Oshima niewiele myśląc wczepił palce we włosy mężczyzny. Zdjął z nich wstążkę i rozpuścił je. Jedyne co teraz czuł to żar. Żar, który rozchodził się po każdej komórce ciała, rozpalając większy ogień. Brakowało mu tchu co Ichiro wyczuł i rozłączył ich usta. Jiro wciągnął powietrze widząc zamglony wzrok mężczyzny pełen pożądania. Nie umknął jego uwadze zwycięski uśmiech.
-Nigdy się nie mylę.
-W czym? - jego głos był cichy.
-Wiesz ? pogładził mu kciukiem wymęczone wargi ? Nie oddałbyś pocałunku, gdyś nie chciał. Chodź za mną, albo wyjdź, drzwi są otwarte.

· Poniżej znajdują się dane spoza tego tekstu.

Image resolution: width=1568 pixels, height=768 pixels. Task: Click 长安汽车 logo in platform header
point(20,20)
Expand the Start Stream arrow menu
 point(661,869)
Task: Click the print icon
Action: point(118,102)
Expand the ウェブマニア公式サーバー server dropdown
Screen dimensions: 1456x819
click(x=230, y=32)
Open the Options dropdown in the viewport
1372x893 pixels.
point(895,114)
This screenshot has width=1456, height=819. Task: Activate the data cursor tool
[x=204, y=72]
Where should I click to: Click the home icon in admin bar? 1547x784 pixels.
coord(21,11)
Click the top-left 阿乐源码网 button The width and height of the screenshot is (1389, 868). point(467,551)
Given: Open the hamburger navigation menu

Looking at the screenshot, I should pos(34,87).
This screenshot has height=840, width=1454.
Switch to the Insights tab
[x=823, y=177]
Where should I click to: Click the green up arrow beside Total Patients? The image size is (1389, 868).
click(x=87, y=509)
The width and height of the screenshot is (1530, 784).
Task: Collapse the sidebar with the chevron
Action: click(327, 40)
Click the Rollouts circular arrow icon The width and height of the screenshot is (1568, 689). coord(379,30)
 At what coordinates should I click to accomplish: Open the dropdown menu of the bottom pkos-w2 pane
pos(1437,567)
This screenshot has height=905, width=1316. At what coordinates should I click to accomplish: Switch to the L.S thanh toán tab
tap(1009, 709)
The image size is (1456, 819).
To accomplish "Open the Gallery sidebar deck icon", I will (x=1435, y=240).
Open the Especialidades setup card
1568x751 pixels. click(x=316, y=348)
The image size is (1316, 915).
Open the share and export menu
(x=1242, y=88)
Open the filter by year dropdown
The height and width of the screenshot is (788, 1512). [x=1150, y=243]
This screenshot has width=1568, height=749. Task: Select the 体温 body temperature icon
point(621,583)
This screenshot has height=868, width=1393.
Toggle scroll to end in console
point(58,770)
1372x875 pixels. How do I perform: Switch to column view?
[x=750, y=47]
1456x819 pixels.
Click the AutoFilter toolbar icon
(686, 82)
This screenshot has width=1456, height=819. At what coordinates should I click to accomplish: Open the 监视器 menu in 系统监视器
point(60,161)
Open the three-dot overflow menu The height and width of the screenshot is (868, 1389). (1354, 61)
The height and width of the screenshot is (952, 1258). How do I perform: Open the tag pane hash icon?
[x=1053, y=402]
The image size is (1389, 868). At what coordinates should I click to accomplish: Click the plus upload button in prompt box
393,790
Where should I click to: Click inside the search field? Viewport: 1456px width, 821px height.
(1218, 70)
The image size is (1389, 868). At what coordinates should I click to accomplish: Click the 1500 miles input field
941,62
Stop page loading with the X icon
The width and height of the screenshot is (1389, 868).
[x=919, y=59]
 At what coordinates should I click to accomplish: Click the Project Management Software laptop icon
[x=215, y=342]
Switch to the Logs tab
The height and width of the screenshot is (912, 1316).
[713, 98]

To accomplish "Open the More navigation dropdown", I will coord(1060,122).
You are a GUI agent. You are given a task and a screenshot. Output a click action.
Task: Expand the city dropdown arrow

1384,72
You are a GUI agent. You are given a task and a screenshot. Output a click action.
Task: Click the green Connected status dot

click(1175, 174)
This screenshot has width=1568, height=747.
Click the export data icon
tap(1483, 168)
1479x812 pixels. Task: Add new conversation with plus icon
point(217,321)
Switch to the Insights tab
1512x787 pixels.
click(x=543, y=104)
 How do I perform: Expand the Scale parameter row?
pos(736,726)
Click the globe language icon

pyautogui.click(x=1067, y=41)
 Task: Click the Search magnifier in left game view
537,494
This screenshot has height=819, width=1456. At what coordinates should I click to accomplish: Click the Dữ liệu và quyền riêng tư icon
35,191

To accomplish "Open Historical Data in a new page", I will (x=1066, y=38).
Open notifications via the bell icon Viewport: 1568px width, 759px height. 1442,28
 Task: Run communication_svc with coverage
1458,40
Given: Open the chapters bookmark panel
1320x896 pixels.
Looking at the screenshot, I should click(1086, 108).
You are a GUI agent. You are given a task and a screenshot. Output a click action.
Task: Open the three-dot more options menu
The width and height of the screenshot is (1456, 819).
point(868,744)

Za tamtymi drzwiami ? wskazał kierunek palcem ? już mi nie uciekniesz.
Arato odwrócił się ruszył przodem. Chłopak zwrócił większą uwagę na jego ciało i mięśnie pracujące pod koszulką, kiedy mężczyzna przerzucił włosy przez lewe ramię. Również pośladki w obcisłych spodniach wyglądały na twarde i jędrne. Jakby tak się w nich zagłębić. Nie da się przelecieć, ale jakby on... Słyszał i czytał jak to jest i chciał to poczuć, być w nim. I to jak Arato chodził, ta drapieżność w jego ruchach... Cholera ten facet emanował takim seksem, że miał ochotę to zrobić. Później będzie myślał nad swoim zachowaniem. Teraz był ciekaw co go czeka, jak przypuszczał, w sypialni. Poszedł do tych wrót i zamknęły się one za nim. Oddzielając go od zwykłego życia i dając nadzieję na nowe doznania.